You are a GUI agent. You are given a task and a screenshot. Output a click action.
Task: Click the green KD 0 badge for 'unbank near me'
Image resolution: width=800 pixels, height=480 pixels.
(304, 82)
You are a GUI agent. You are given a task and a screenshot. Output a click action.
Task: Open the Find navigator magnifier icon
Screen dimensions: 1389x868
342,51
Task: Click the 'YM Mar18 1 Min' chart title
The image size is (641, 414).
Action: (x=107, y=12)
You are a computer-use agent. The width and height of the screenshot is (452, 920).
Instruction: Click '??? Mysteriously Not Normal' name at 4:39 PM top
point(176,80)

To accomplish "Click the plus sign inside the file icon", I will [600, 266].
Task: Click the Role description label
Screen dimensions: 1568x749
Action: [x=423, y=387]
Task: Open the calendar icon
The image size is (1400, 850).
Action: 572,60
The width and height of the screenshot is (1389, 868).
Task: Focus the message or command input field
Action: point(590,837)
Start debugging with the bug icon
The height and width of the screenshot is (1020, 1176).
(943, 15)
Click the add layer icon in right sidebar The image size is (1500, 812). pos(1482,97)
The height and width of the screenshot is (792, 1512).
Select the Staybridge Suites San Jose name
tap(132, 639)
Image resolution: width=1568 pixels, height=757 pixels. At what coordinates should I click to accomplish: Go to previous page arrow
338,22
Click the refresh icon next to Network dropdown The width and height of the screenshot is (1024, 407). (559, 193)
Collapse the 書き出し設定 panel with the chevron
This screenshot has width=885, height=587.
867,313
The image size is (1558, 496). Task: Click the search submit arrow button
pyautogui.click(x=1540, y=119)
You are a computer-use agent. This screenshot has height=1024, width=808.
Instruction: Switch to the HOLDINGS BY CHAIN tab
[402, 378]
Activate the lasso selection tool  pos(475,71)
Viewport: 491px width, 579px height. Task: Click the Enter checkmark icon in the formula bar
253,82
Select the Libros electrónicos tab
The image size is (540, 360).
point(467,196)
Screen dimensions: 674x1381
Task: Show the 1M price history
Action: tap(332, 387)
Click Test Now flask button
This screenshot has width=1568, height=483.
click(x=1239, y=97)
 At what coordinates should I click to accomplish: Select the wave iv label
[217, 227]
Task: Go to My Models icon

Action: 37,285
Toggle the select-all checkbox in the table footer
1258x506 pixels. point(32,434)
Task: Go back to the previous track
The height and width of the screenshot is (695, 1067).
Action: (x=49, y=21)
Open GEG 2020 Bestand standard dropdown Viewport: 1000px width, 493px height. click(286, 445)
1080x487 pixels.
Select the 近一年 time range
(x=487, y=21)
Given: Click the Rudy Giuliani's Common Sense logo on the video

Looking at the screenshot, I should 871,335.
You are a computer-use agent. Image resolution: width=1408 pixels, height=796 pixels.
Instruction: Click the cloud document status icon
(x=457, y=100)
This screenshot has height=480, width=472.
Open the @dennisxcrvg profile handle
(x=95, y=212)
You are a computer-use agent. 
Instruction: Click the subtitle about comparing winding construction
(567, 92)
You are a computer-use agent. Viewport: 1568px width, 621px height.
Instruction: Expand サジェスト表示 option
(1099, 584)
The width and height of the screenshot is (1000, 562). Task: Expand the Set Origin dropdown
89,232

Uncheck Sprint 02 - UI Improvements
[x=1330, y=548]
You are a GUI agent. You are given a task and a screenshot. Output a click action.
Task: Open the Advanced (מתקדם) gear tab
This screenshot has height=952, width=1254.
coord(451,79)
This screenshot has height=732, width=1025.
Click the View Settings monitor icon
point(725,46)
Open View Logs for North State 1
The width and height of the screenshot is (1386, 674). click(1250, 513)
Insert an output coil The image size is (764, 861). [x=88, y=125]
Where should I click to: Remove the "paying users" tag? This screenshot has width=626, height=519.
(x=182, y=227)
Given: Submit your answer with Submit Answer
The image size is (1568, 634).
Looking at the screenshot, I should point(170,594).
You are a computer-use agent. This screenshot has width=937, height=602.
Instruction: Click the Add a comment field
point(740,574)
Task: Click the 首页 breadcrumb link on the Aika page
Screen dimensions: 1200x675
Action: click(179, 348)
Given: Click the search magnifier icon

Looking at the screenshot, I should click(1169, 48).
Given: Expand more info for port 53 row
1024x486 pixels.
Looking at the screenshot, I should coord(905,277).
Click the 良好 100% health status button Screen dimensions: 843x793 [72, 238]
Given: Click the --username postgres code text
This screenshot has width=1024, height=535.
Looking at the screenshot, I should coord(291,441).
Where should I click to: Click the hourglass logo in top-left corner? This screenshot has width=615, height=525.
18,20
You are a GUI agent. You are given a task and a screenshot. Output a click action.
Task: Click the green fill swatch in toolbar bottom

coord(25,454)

========================================================================

**Your task:** Transcribe the data above so that every line matches exactly.

**Reply:**
You are a GUI agent. You are given a task and a screenshot. Output a click action.
Task: Click the green KD 0 badge for 'unbank near me'
Image resolution: width=800 pixels, height=480 pixels.
(304, 82)
You are a GUI agent. You are given a task and a screenshot. Output a click action.
Task: Open the Find navigator magnifier icon
Screen dimensions: 1389x868
342,51
Task: Click the 'YM Mar18 1 Min' chart title
The image size is (641, 414).
Action: (x=107, y=12)
You are a computer-use agent. The width and height of the screenshot is (452, 920).
Instruction: Click '??? Mysteriously Not Normal' name at 4:39 PM top
point(176,80)

To accomplish "Click the plus sign inside the file icon", I will [600, 266].
Task: Click the Role description label
Screen dimensions: 1568x749
Action: [x=423, y=387]
Task: Open the calendar icon
The image size is (1400, 850).
Action: 572,60
The width and height of the screenshot is (1389, 868).
Task: Focus the message or command input field
Action: point(590,837)
Start debugging with the bug icon
The height and width of the screenshot is (1020, 1176).
(943, 15)
Click the add layer icon in right sidebar The image size is (1500, 812). pos(1482,97)
The height and width of the screenshot is (792, 1512).
Select the Staybridge Suites San Jose name
tap(132, 639)
Image resolution: width=1568 pixels, height=757 pixels. At what coordinates should I click to accomplish: Go to previous page arrow
338,22
Click the refresh icon next to Network dropdown The width and height of the screenshot is (1024, 407). (559, 193)
Collapse the 書き出し設定 panel with the chevron
This screenshot has width=885, height=587.
867,313
The image size is (1558, 496). Task: Click the search submit arrow button
pyautogui.click(x=1540, y=119)
You are a computer-use agent. This screenshot has height=1024, width=808.
Instruction: Switch to the HOLDINGS BY CHAIN tab
[402, 378]
Activate the lasso selection tool  pos(475,71)
Viewport: 491px width, 579px height. Task: Click the Enter checkmark icon in the formula bar
253,82
Select the Libros electrónicos tab
The image size is (540, 360).
point(467,196)
Screen dimensions: 674x1381
Task: Show the 1M price history
Action: tap(332, 387)
Click Test Now flask button
This screenshot has width=1568, height=483.
click(x=1239, y=97)
 At what coordinates should I click to accomplish: Select the wave iv label
[217, 227]
Task: Go to My Models icon

Action: 37,285
Toggle the select-all checkbox in the table footer
1258x506 pixels. point(32,434)
Task: Go back to the previous track
The height and width of the screenshot is (695, 1067).
Action: (x=49, y=21)
Open GEG 2020 Bestand standard dropdown Viewport: 1000px width, 493px height. click(286, 445)
1080x487 pixels.
Select the 近一年 time range
(x=487, y=21)
Given: Click the Rudy Giuliani's Common Sense logo on the video

Looking at the screenshot, I should 871,335.
You are a computer-use agent. Image resolution: width=1408 pixels, height=796 pixels.
Instruction: Click the cloud document status icon
(x=457, y=100)
This screenshot has height=480, width=472.
Open the @dennisxcrvg profile handle
(x=95, y=212)
You are a computer-use agent. 
Instruction: Click the subtitle about comparing winding construction
(567, 92)
You are a computer-use agent. Viewport: 1568px width, 621px height.
Instruction: Expand サジェスト表示 option
(1099, 584)
The width and height of the screenshot is (1000, 562). Task: Expand the Set Origin dropdown
89,232

Uncheck Sprint 02 - UI Improvements
[x=1330, y=548]
You are a GUI agent. You are given a task and a screenshot. Output a click action.
Task: Open the Advanced (מתקדם) gear tab
This screenshot has height=952, width=1254.
coord(451,79)
This screenshot has height=732, width=1025.
Click the View Settings monitor icon
point(725,46)
Open View Logs for North State 1
The width and height of the screenshot is (1386, 674). click(1250, 513)
Insert an output coil The image size is (764, 861). [x=88, y=125]
Where should I click to: Remove the "paying users" tag? This screenshot has width=626, height=519.
(x=182, y=227)
Given: Submit your answer with Submit Answer
The image size is (1568, 634).
Looking at the screenshot, I should point(170,594).
You are a computer-use agent. This screenshot has width=937, height=602.
Instruction: Click the Add a comment field
point(740,574)
Task: Click the 首页 breadcrumb link on the Aika page
Screen dimensions: 1200x675
Action: click(179, 348)
Given: Click the search magnifier icon

Looking at the screenshot, I should click(1169, 48).
Given: Expand more info for port 53 row
1024x486 pixels.
Looking at the screenshot, I should coord(905,277).
Click the 良好 100% health status button Screen dimensions: 843x793 [72, 238]
Given: Click the --username postgres code text
This screenshot has width=1024, height=535.
Looking at the screenshot, I should coord(291,441).
Where should I click to: Click the hourglass logo in top-left corner? This screenshot has width=615, height=525.
18,20
You are a GUI agent. You are given a task and a screenshot. Output a click action.
Task: Click the green fill swatch in toolbar bottom

coord(25,454)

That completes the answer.